Provided data:

_ _ _ _

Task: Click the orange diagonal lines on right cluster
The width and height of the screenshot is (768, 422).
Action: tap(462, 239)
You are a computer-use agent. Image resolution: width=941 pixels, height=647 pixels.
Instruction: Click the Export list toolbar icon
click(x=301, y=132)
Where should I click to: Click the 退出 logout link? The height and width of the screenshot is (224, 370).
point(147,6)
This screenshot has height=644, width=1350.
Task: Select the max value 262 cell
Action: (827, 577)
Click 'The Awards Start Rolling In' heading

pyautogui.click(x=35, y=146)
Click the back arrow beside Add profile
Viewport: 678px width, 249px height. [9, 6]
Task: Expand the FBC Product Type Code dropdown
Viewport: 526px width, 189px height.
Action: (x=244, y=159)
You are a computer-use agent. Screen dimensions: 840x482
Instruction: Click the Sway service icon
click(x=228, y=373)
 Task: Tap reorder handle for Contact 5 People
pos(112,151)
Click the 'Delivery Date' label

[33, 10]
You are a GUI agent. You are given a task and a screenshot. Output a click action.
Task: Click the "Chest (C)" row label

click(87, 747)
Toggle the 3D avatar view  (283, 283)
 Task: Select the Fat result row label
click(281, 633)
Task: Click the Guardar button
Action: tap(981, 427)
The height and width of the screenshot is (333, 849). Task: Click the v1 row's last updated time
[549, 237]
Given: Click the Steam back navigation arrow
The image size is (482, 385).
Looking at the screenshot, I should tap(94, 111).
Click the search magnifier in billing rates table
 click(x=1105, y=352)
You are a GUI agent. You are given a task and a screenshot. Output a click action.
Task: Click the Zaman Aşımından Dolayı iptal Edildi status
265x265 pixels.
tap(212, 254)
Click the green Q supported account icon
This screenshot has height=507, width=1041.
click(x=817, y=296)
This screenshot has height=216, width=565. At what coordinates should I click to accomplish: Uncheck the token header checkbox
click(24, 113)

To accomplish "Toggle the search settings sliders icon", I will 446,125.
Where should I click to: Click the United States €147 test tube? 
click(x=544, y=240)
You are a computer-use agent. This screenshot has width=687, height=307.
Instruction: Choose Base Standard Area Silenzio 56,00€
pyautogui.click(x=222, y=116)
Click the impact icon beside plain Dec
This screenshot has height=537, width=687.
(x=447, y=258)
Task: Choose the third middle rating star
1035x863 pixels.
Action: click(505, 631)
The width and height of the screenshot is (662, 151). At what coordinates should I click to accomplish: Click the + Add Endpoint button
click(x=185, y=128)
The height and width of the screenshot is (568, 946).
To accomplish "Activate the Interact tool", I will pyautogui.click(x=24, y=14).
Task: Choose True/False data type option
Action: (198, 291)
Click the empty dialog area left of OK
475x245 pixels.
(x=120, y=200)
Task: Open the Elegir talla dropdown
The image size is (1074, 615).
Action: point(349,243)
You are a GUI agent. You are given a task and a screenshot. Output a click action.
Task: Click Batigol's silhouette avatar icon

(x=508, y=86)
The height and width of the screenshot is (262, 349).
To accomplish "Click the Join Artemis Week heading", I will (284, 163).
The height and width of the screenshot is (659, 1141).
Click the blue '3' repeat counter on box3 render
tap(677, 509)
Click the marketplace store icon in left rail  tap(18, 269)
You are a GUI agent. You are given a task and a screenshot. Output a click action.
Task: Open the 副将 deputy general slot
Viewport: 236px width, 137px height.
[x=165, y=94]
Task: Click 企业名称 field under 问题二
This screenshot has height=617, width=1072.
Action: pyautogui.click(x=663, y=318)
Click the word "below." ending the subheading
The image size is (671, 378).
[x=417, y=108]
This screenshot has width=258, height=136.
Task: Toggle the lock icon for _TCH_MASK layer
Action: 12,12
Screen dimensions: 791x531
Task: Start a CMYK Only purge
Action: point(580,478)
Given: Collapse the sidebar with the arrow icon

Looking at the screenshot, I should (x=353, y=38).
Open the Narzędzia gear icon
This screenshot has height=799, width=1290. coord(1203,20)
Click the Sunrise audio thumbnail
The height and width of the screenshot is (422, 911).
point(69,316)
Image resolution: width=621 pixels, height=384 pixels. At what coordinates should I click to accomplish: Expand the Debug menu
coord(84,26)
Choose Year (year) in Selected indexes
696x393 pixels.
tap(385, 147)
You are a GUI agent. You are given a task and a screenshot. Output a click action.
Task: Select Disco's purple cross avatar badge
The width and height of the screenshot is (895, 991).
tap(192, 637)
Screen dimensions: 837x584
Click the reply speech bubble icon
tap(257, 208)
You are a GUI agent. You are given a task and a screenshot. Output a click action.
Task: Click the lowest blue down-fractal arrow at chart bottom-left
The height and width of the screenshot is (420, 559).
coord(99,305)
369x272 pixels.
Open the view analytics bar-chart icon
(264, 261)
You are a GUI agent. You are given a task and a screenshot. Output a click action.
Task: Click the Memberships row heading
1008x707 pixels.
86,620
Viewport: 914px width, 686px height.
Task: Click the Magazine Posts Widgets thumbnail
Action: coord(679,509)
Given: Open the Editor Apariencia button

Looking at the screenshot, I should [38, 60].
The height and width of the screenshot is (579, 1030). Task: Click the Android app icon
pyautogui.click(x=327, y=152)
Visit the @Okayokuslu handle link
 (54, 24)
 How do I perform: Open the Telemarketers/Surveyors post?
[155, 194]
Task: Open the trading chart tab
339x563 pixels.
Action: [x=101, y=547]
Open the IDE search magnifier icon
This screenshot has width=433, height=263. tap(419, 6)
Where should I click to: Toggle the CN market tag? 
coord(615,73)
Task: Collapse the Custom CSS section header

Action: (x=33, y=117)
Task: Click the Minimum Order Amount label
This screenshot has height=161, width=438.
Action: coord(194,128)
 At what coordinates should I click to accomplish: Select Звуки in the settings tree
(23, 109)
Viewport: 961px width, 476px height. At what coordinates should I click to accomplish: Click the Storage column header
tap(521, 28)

_ _ _ _

Exercise objective: All records above need to be set down again exactly as written.

Answer for this exercise:
Task: Click the orange diagonal lines on right cluster
The width and height of the screenshot is (768, 422).
Action: tap(462, 239)
You are a computer-use agent. Image resolution: width=941 pixels, height=647 pixels.
Instruction: Click the Export list toolbar icon
click(x=301, y=132)
Where should I click to: Click the 退出 logout link? The height and width of the screenshot is (224, 370).
point(147,6)
This screenshot has height=644, width=1350.
Task: Select the max value 262 cell
Action: (827, 577)
Click 'The Awards Start Rolling In' heading

pyautogui.click(x=35, y=146)
Click the back arrow beside Add profile
Viewport: 678px width, 249px height. [9, 6]
Task: Expand the FBC Product Type Code dropdown
Viewport: 526px width, 189px height.
Action: (x=244, y=159)
You are a computer-use agent. Screen dimensions: 840x482
Instruction: Click the Sway service icon
click(x=228, y=373)
 Task: Tap reorder handle for Contact 5 People
pos(112,151)
Click the 'Delivery Date' label

[33, 10]
You are a GUI agent. You are given a task and a screenshot. Output a click action.
Task: Click the "Chest (C)" row label

click(87, 747)
Toggle the 3D avatar view  (283, 283)
 Task: Select the Fat result row label
click(281, 633)
Task: Click the Guardar button
Action: tap(981, 427)
The height and width of the screenshot is (333, 849). Task: Click the v1 row's last updated time
[549, 237]
Given: Click the Steam back navigation arrow
The image size is (482, 385).
Looking at the screenshot, I should tap(94, 111).
Click the search magnifier in billing rates table
 click(x=1105, y=352)
You are a GUI agent. You are given a task and a screenshot. Output a click action.
Task: Click the Zaman Aşımından Dolayı iptal Edildi status
265x265 pixels.
tap(212, 254)
Click the green Q supported account icon
This screenshot has height=507, width=1041.
click(x=817, y=296)
This screenshot has height=216, width=565. At what coordinates should I click to accomplish: Uncheck the token header checkbox
click(24, 113)

To accomplish "Toggle the search settings sliders icon", I will 446,125.
Where should I click to: Click the United States €147 test tube? 
click(x=544, y=240)
You are a computer-use agent. This screenshot has width=687, height=307.
Instruction: Choose Base Standard Area Silenzio 56,00€
pyautogui.click(x=222, y=116)
Click the impact icon beside plain Dec
This screenshot has height=537, width=687.
(x=447, y=258)
Task: Choose the third middle rating star
1035x863 pixels.
Action: click(505, 631)
The width and height of the screenshot is (662, 151). At what coordinates should I click to accomplish: Click the + Add Endpoint button
click(x=185, y=128)
The height and width of the screenshot is (568, 946).
To accomplish "Activate the Interact tool", I will pyautogui.click(x=24, y=14).
Task: Choose True/False data type option
Action: (198, 291)
Click the empty dialog area left of OK
475x245 pixels.
(x=120, y=200)
Task: Open the Elegir talla dropdown
The image size is (1074, 615).
Action: point(349,243)
You are a GUI agent. You are given a task and a screenshot. Output a click action.
Task: Click Batigol's silhouette avatar icon

(x=508, y=86)
The height and width of the screenshot is (262, 349).
To accomplish "Click the Join Artemis Week heading", I will (284, 163).
The height and width of the screenshot is (659, 1141).
Click the blue '3' repeat counter on box3 render
tap(677, 509)
Click the marketplace store icon in left rail  tap(18, 269)
You are a GUI agent. You are given a task and a screenshot. Output a click action.
Task: Open the 副将 deputy general slot
Viewport: 236px width, 137px height.
[x=165, y=94]
Task: Click 企业名称 field under 问题二
This screenshot has height=617, width=1072.
Action: pyautogui.click(x=663, y=318)
Click the word "below." ending the subheading
The image size is (671, 378).
[x=417, y=108]
This screenshot has width=258, height=136.
Task: Toggle the lock icon for _TCH_MASK layer
Action: 12,12
Screen dimensions: 791x531
Task: Start a CMYK Only purge
Action: point(580,478)
Given: Collapse the sidebar with the arrow icon

Looking at the screenshot, I should (x=353, y=38).
Open the Narzędzia gear icon
This screenshot has height=799, width=1290. coord(1203,20)
Click the Sunrise audio thumbnail
The height and width of the screenshot is (422, 911).
point(69,316)
Image resolution: width=621 pixels, height=384 pixels. At what coordinates should I click to accomplish: Expand the Debug menu
coord(84,26)
Choose Year (year) in Selected indexes
696x393 pixels.
tap(385, 147)
You are a GUI agent. You are given a task and a screenshot. Output a click action.
Task: Select Disco's purple cross avatar badge
The width and height of the screenshot is (895, 991).
tap(192, 637)
Screen dimensions: 837x584
Click the reply speech bubble icon
tap(257, 208)
You are a GUI agent. You are given a task and a screenshot. Output a click action.
Task: Click the lowest blue down-fractal arrow at chart bottom-left
The height and width of the screenshot is (420, 559).
coord(99,305)
369x272 pixels.
Open the view analytics bar-chart icon
(264, 261)
You are a GUI agent. You are given a task and a screenshot. Output a click action.
Task: Click the Memberships row heading
1008x707 pixels.
86,620
Viewport: 914px width, 686px height.
Task: Click the Magazine Posts Widgets thumbnail
Action: coord(679,509)
Given: Open the Editor Apariencia button

Looking at the screenshot, I should [38, 60].
The height and width of the screenshot is (579, 1030). Task: Click the Android app icon
pyautogui.click(x=327, y=152)
Visit the @Okayokuslu handle link
 (54, 24)
 How do I perform: Open the Telemarketers/Surveyors post?
[155, 194]
Task: Open the trading chart tab
339x563 pixels.
Action: [x=101, y=547]
Open the IDE search magnifier icon
This screenshot has width=433, height=263. tap(419, 6)
Where should I click to: Toggle the CN market tag? 
coord(615,73)
Task: Collapse the Custom CSS section header

Action: (x=33, y=117)
Task: Click the Minimum Order Amount label
This screenshot has height=161, width=438.
Action: coord(194,128)
 At what coordinates should I click to accomplish: Select Звуки in the settings tree
(23, 109)
Viewport: 961px width, 476px height. At what coordinates should I click to accomplish: Click the Storage column header
tap(521, 28)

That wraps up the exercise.